Sebelumnya, Lembaga penelitian The Indonesian Institute pada tahun 2021 silam mengeluarkan hasil kajian dan penelitiannya yang menemukan fakta bahwa representasi kaum perempuan di panggung parlemen masih jauh dari ideal. Dalam sebuah diskusi daring yang dilaksanakan lembaga riset tersebut terungkap data bahwa selama tiga periode pelaksanaan Pemilu Legislatif keterwakilan Kaum Perempuan dalam Parlemen masih dibawah 21 persen dan belum ada yang ditempatkan sebagai komponen strategis. Barulah pada periode 2019 - 2024 ini, beberapa nama nama kaum hawa menempati posisi sebagai Ketua DPR-RI dan Ketua Komisi yaitu Yang Terhormat Ibu Puan Maharani (FPDI-P) sebagai Ketua DPR dan Ibu Meuthia Hafidz (FPG) sebagai Ketua Komisi I.

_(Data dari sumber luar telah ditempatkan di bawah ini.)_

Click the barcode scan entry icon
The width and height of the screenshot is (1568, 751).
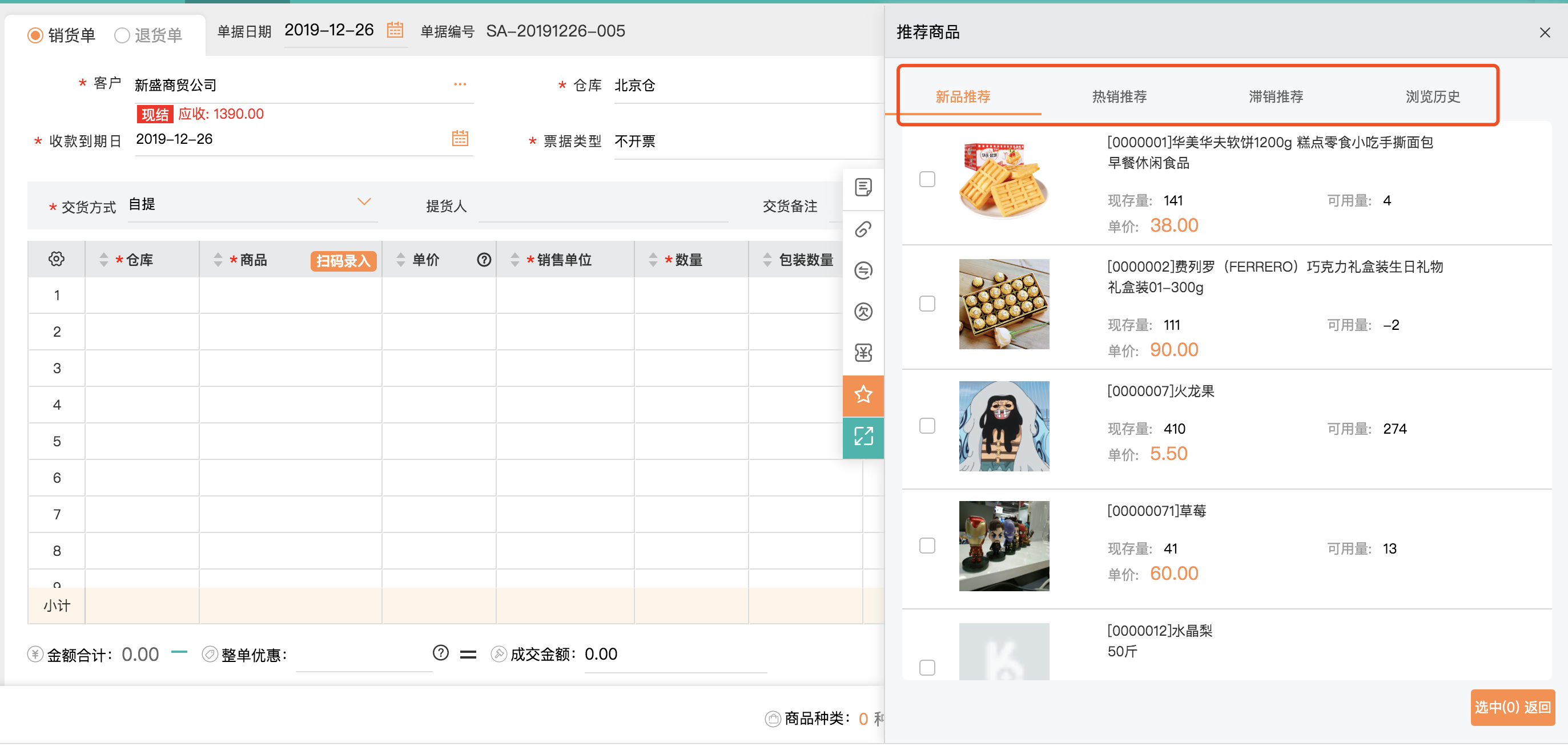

Saya mengakui bahwa komposisi kaum perempuan di parlemen masih jauh cukup. Hal itu kemudian menyebabkan banyak fungsi fungsi keterwakilan perempuan tidak berjalan secara maksimal. Sehingga dalam penyusunan regulasi yang berkaitan dengan hak hak politik kaum perempuan harus sering terhambat.
Namun keterbatasan dan kekurangan itu tidak akan menyurutkan arah dan perjuangan kaum perempuan untuk memberi dan melayani rakyat semaksimal mungkin. Secara khusus, kami dari Partai Keadilan Sejahtera sendiri telah memberikan kesempatan yang sama kepada caleg laki laki untuk bersosialisasi kepada pemilih dan meraup dukungan sebanyak banyaknya dengan menyampaikan program kerja partai kepada pemilih di dapil masing masing.
PKS telah memberikan porsi yang sesuai kepada kaum perempuan dan anggota legislatif mereka untuk kaum perempuan. Pemenuhan kuota perempuan dalam daftar caleg PKS serta peran peran yang diberikan serta diamanahkan sudah memadai dan disesuaikan dengan amanat Undang undang.
Yang paling penting adalah jika membahas peran serta kaum perempuan dalam politik tidak bisa dilakukan secara parsial atau setengah setengah. Perempuan dalam konteks gender didefinisikan sebagai sifat yang melekat. Akan tetapi, pembagian peran dan fungsi dalam memperjuangkan dan memenuhi hak-hak perempuan tentunya juga tidak bisa semuanya dilakukan oleh kaum laki laki. Ada hal hal khusus yang hanya bisa dilakukan oleh kaum perempuan dan mereka adalah representasi yang paling mas untuk menyuarakan hak bagi kaum mereka sendiri.
Penutup, di tahun 2022 ini, saya mengajak kaum perempuan dimanapun dan khususnya di Sumatera Barat untuk mengambil peran sekaligus menyadari bahwa sebagai perempuan kita memiliki hal dan kewajiban yang sama dengan laki laki, namun demikian, sebagai hamba Allah, kita adalah isteri dan ibu bagi anak anak dan mengurus keluarga. Perempuan Minang kuat, Indonesia maju dan tangguh.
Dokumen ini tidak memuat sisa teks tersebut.